▸ **TASK TO COMPLETE**
Look in the data below for the line that contains "1301x416 pixels.". Copy that line and the remaining lines exactly.

(Stored records)
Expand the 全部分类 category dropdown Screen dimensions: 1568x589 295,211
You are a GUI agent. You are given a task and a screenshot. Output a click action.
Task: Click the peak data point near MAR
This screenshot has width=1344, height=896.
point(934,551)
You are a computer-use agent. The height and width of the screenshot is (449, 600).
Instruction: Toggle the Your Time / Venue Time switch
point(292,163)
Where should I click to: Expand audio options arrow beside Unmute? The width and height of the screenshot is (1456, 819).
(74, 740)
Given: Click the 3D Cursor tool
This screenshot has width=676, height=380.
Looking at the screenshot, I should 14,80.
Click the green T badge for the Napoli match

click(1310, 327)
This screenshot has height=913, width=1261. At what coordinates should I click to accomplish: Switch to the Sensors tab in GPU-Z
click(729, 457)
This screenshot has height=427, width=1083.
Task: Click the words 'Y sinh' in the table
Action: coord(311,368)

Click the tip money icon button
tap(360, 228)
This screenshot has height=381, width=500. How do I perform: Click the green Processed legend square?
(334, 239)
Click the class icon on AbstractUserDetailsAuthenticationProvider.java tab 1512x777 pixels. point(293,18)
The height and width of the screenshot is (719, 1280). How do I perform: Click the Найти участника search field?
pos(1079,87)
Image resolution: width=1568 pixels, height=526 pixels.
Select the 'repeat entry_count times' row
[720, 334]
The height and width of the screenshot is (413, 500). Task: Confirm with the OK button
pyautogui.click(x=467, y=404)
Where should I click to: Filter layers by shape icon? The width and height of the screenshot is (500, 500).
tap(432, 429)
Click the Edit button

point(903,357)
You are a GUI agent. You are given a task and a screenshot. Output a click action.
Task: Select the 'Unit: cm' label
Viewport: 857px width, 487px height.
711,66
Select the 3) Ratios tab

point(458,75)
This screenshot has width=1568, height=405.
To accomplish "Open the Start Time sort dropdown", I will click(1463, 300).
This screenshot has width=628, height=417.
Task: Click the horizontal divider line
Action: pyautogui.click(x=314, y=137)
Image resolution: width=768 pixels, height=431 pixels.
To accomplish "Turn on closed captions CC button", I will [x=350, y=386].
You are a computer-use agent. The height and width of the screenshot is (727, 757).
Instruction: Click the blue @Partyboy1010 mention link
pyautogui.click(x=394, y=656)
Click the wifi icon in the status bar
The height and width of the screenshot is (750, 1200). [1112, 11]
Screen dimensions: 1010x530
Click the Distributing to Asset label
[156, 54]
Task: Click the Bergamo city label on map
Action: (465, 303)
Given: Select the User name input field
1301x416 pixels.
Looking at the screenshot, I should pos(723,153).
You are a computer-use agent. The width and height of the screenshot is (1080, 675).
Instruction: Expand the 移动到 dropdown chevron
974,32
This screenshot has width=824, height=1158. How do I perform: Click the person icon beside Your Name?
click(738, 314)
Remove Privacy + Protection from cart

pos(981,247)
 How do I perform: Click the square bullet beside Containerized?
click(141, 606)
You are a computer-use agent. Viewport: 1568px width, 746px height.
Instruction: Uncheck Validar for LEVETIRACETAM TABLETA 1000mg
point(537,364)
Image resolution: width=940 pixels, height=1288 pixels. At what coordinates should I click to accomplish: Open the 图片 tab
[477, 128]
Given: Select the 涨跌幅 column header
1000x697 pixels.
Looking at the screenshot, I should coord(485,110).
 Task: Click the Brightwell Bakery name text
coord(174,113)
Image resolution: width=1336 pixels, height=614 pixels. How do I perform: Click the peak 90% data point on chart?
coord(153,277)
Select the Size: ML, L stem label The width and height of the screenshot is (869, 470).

▸ **WRITTEN ANSWER**
1301x416 pixels.
Looking at the screenshot, I should pos(723,153).
You are a computer-use agent. The width and height of the screenshot is (1080, 675).
Instruction: Expand the 移动到 dropdown chevron
974,32
This screenshot has width=824, height=1158. How do I perform: Click the person icon beside Your Name?
click(738, 314)
Remove Privacy + Protection from cart

pos(981,247)
 How do I perform: Click the square bullet beside Containerized?
click(141, 606)
You are a computer-use agent. Viewport: 1568px width, 746px height.
Instruction: Uncheck Validar for LEVETIRACETAM TABLETA 1000mg
point(537,364)
Image resolution: width=940 pixels, height=1288 pixels. At what coordinates should I click to accomplish: Open the 图片 tab
[477, 128]
Given: Select the 涨跌幅 column header
1000x697 pixels.
Looking at the screenshot, I should coord(485,110).
 Task: Click the Brightwell Bakery name text
coord(174,113)
Image resolution: width=1336 pixels, height=614 pixels. How do I perform: Click the peak 90% data point on chart?
coord(153,277)
Select the Size: ML, L stem label The width and height of the screenshot is (869, 470).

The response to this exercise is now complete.